Given the nickname of “Test match” during his playing days because that was the intensity he brought to every game, Fenech copped many concussions during his career.

He played 275 matches in a first-grade career which kicked off with South Sydney in 1981 and also included a four-year stint with Norths and a final season with the South Queensland Crushers before he retired at the end of 1995.

Fenech, represented NSW in two Origin matches in 1989, was renowned as one of the toughest competitors in a rough era for the sport and was known for putting his body on the line with big hits or thunderous charges into the defensive line. 

“Rugby league in this generation is a lot more safer than when I played,” he said. “In those days you could do anything. It was kill or be killed in our era. 

“But in saying that I wouldn’t change a thing. I really enjoyed my 15-year challenge of playing rugby league and enjoyed my time at Souths and it was brutal in those days, but that’s the way it was.”

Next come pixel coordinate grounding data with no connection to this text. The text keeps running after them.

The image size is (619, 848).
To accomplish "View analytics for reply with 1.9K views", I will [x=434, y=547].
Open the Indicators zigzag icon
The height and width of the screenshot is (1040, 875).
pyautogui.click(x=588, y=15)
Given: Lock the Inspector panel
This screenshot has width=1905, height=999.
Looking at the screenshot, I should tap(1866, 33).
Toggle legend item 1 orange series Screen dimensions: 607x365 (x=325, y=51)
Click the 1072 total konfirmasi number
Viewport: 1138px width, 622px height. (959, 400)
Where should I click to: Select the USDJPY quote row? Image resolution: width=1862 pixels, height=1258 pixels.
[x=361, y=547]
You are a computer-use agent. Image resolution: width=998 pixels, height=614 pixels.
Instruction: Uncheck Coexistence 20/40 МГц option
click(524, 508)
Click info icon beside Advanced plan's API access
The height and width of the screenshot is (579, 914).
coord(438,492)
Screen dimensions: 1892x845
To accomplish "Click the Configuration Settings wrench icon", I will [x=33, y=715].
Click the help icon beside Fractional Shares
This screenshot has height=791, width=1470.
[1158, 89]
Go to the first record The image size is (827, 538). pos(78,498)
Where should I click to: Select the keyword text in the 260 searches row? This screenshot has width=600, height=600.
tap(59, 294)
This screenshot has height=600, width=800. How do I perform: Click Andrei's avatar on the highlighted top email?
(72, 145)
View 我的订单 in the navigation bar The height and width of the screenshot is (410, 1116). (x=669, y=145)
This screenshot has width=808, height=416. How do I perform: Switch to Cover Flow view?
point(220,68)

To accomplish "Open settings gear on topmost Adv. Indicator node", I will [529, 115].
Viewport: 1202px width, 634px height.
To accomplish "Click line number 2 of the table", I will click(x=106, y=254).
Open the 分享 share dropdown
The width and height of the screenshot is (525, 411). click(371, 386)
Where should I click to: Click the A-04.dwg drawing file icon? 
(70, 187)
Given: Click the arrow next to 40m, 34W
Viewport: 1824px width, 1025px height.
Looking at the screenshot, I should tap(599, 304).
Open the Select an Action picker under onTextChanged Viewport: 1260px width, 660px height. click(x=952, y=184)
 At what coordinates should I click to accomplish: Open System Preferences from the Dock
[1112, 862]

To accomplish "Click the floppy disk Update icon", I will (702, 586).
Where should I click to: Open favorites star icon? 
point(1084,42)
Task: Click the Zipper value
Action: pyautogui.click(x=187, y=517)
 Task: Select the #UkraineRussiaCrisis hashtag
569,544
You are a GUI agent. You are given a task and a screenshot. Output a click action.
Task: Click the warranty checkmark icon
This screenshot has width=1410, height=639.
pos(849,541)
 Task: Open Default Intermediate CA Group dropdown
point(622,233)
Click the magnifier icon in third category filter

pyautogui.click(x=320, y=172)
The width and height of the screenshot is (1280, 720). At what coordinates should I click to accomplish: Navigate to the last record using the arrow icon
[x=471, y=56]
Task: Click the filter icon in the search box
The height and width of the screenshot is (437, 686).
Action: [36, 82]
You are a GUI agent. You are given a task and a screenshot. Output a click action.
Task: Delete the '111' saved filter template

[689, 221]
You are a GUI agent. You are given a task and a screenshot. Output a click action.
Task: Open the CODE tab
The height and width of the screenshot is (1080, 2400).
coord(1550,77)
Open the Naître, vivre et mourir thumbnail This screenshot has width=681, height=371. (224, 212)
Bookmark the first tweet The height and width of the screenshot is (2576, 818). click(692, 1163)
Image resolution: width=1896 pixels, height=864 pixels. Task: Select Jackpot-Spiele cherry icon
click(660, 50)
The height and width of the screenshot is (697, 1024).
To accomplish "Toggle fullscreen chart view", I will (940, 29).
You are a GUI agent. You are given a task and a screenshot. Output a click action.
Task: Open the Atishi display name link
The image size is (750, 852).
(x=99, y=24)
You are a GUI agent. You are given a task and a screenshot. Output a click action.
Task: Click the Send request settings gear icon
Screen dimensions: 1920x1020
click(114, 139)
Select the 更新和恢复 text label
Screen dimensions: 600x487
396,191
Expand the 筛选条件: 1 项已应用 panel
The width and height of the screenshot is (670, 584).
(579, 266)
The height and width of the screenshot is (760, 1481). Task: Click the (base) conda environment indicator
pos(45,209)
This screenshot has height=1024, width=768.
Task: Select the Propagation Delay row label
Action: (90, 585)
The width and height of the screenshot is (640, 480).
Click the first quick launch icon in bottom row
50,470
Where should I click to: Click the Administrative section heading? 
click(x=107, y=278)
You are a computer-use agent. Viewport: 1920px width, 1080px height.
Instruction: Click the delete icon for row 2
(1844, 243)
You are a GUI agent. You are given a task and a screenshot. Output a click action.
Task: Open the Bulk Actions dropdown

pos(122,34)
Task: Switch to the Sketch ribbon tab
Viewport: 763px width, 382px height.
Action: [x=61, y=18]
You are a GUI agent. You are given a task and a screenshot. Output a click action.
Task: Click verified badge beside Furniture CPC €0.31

After retiring, he was a regular member of The Footy Show on Channel Nine for a decade and his wife revealed in the Spotlight interview that she and the rest of the Fenech family were unhappy with the way he was portrayed on the show.

Often the butt of jokes and pranks, he would often return home in a foul mood after recording shows due to how he was treated.

Rebecca said she thought he was singled out and “they took the mickey out of him” because he wasn’t one of the boys as someone who didn’t gamble or hang out with the crew for a beer after the show.

She also said his condition had put them under significant financial pressure and sadly, she was unsure what the future would hold for her husband. 

“The latest scan with Rowena showed an incredible deterioration, she said she hadn’t seen a brain like it so that’s where we’re at,” she said.

“His jokes we’ve heard a million times. They’re funny but it’s not funny when he’s got CTE.”